In 5G NR, time-domain sleep mode, also known as symbol shutdown, enables gNBs to completely deactivate transmission during idle time slots when no user data traffic exists. This can be achieved by periodically reducing the transmission rate of common signals, such as synchronization signal blocks (SSBs), which facilitates deeper sleep states and significantly enhances network energy efficiency [9]. Consequently, this approach effectively eliminates wasteful power consumption from non-essential control signaling.
In the frequency domain, carriers and bandwidth parts (BWPs) can also be shut down dynamically according to real-time traffic [10]. Additionally, 3GPP has introduced the use of capacity booster cells to improve the energy efficiency of the RAN. When a candidate cell is turned off to conserve energy, the capacity booster cell is activated to provide alternative service and coverage, ensuring a seamless user experience [11].
For the antenna domain, Multiple-Input Multiple-Output (MIMO) techniques play a crucial role in 5G to optimize spectral efficiency and network capacity through spatial diversity and multiplexing. However, full MIMO capacity is not always required, so unnecessary subsets of antennas can be turned off to save energy [12]. Similarly, in the power domain, transmission power can be intelligently adjusted based on traffic conditions and channel quality [13] to further reduce energy consumption.
By simply shutting off radio resources, the power consumed by a base station can be reduced significantly [14]. However, this approach may lead to performance degradation. To mitigate that issue, ML/AI algorithms have been proposed to dynamically adjust network operations and resource allocations according to the real-time demand and the Quality of Service (QoS) required, reducing both the energy consumption and the carbon footprint [14,15].
Reinforcement learning (RL) has proven to be an effective approach for optimizing network energy consumption by learning control policies through interactions with dynamic environments [16], such as making decisions on the activation or deactivation of radio resources in response to varying traffic patterns, refined according to the some paper.
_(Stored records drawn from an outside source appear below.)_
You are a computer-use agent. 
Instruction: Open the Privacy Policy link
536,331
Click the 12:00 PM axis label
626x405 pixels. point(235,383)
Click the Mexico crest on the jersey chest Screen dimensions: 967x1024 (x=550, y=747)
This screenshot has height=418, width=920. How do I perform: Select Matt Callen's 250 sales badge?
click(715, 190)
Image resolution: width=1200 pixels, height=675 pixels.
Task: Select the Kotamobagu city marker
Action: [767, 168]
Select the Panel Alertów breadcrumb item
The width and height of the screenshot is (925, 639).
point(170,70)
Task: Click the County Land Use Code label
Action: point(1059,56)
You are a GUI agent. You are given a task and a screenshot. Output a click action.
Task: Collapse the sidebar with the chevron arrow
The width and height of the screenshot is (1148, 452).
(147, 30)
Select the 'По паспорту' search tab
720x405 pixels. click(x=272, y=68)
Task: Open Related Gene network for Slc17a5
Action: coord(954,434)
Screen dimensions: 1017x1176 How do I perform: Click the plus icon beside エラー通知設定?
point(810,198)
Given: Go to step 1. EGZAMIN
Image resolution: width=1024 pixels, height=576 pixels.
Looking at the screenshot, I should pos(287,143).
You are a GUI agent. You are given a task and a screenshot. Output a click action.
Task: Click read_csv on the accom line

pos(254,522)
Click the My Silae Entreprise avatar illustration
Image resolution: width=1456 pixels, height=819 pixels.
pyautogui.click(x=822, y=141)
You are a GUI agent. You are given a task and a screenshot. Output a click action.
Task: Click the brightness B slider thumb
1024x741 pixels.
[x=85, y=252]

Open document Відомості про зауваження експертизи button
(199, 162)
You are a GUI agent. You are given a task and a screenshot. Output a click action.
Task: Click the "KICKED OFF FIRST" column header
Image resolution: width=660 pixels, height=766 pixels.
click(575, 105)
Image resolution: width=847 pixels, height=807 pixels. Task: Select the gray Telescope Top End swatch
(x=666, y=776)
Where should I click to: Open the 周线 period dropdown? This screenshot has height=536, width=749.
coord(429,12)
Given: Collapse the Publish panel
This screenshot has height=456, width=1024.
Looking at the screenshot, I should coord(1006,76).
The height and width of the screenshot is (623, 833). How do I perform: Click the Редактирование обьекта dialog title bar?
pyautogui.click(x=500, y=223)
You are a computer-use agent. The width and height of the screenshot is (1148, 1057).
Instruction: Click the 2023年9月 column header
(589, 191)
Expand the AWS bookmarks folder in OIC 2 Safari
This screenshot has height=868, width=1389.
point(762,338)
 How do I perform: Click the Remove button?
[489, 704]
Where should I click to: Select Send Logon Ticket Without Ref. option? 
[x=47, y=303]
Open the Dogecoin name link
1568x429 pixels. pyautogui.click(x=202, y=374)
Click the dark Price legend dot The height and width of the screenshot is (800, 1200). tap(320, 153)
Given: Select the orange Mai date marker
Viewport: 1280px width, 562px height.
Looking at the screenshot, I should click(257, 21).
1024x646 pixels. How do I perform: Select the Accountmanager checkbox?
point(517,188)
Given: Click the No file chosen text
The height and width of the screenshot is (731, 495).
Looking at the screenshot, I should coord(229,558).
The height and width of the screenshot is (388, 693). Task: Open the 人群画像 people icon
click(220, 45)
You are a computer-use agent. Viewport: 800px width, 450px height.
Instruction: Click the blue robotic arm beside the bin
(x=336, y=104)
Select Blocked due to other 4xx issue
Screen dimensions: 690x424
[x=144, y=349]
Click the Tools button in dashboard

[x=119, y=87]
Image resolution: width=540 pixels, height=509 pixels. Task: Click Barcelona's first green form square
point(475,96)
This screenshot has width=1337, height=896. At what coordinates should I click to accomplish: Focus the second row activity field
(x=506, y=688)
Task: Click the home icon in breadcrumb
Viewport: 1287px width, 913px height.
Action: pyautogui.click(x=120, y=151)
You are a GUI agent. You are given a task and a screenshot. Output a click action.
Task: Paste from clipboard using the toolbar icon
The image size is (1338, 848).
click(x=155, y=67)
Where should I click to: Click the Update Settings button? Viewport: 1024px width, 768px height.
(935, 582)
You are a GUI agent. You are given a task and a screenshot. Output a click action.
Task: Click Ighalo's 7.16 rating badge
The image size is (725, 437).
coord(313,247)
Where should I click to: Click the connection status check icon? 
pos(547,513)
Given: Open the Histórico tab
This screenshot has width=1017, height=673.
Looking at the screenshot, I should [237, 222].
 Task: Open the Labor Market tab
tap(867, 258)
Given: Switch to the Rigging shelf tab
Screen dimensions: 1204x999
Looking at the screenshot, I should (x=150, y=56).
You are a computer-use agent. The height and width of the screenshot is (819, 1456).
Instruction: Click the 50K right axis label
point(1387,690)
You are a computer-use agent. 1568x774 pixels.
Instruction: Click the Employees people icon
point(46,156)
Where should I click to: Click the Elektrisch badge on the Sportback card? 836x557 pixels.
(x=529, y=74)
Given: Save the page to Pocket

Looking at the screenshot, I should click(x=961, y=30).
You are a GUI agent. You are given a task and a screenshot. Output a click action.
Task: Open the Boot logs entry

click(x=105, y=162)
For example, [17] combines Q-learning with advanced sleep mode (ASM), proposing a time-domain energy-saving technique to gradually put BS into different levels of sleep. The Q-learning model intelligently decides how long to remain in different sleep modes to obtain better energy-saving results without explicitly predicting traffic. This approach results in a 57% reduction in energy consumption. Similarly, for the frequency domain, [18] introduces an RL agent to predict user traffic behavior and proactively activates just enough carriers to meet data demand, hence minimizing unnecessary energy use while preserving QoS. Furthermore, supervised learning can also be very useful in energy saving. In [19], a Neural Antenna Muting is introduced to supervise a learning-based neural network able to predict the antenna configuration based on per-user channel and beamforming information, muting unnecessary antenna elements to minimize the energy consumption.
Building on the discussion of energy efficiency in 5G, this paper further explores a multi-domain radio resource shut-off scheme, integrating supervised learning models to dynamically adjust resource allocation for optimized energy savings.

3. 5G NR Testbed Model

3.1. Network Layout

In order to test our energy-saving scheme, we have set up a 5G NR use-case model, with an NR-DC layout, through a master gNB utilizing carrier aggregation (CA), along with a secondary gNB for Dual Connectivity (DC). The master gNB controls a primary cell using the n78 frequency band for both signaling and data traffic, while aggregating a secondary cell using the n28 frequency band to provide extensive coverage for data traffic only. The n78 band is divided into three sectors, each covering a 120-degree arc to provide complete coverage of the entire area. Meanwhile, the primary cell of the secondary gNB operates over a smaller area with higher capacity and lower latency, utilizing the mm-wave band n258. It is also worth mentioning that the selected layout and network features are specific to our testbed setup. It is representative of practical and commonly used 5G NR deployments, combining 5G low-band, mid-band, and high-band frequency bands. This configuration allows us to evaluate the proposed energy-saving model in a realistic yet controlled scenario, with the methodology being extensible to other deployment variations. The network layout is depicted in Figure 2.
The main features for each cell in our layout are shown in Table 1.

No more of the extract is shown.